How do you wrestle with this tension? What are things God has shown you in it?



Anonymous said...

I am humbled, sobered and blessed that J is wrestling with what most adults and followers of Him don't address even after years of following.

In my country of service it is a bit different since we live in a neighborhood with other local university staff and extended families. Thus, we mostly live like the community around us. This doesn't change the perception, though, that we are richer than those around us, even though some earn more than we do. And one fact that doesn't change is that our passport is a kind of "richness" that others don't have and some wish they did have. This is especially awkward as I didn't choose my country of origin. He allowed me to be born there. Another interesting twist is when my students come to the States and visit me while I am on breaks there and discover I am "poor" (no house, not a lot of margin financially...) by American standards. In some cases they realize that as wealthier or more well-off kids from China (many of those who make it to the States), they may actually be "richer" than me.
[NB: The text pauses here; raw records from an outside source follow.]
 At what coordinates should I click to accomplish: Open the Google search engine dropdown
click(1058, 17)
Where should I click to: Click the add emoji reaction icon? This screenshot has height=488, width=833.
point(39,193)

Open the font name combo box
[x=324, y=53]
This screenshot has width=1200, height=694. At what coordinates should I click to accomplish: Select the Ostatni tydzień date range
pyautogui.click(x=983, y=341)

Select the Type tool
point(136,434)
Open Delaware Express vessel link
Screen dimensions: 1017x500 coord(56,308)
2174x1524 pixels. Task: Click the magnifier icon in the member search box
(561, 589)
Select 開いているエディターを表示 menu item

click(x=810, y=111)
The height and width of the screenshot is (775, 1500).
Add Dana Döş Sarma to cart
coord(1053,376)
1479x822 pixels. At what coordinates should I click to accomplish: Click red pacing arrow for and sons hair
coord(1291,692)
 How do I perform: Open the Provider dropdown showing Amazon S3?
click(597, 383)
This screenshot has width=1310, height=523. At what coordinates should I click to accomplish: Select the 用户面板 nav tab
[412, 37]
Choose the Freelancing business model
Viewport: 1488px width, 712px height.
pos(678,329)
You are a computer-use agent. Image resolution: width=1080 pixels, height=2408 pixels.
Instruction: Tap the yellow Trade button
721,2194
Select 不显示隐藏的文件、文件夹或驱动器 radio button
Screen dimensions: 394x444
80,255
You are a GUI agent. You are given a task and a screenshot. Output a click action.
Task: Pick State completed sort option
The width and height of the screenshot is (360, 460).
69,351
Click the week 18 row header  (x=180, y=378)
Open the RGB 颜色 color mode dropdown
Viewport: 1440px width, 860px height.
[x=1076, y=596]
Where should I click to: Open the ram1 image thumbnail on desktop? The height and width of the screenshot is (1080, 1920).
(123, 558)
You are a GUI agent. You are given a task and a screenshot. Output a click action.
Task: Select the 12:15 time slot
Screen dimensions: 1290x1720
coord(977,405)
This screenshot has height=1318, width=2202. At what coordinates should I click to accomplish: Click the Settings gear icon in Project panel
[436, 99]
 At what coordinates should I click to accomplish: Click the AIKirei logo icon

That all said, we have many more resources than most in the world. This does convict and call us to greater responsibility to share. It also is built into our lifestyle, with many transitions/ moves in which He uncurls my fingers from "my stuff" repeatedly with each move and/or sabbatical. Each time I pack up I throw or give away, and then put the rest into storage where mold, rust and moths literally often eat it up. Thus, each time it is a reminder to store up eternal treasures in heaven, where it matters.

Anonymous said...

Sorry the above was from Stephany

Anonymous said...

Thanks for such a thought provoking post. Love bringing these things to light!


sarah.flyingkites said...

This was such a good post and convicting. Thanks for sharing your thoughts!

Teresa said...

Such a sweet adult like thinking from J. You and Jon have obviously worked with your girls that they have that kind of understanding. You've shared some convicting points. It is so easy to give our money, but I know that I hold my time pretty carefully. You guys and other missionaries are often in my prayers.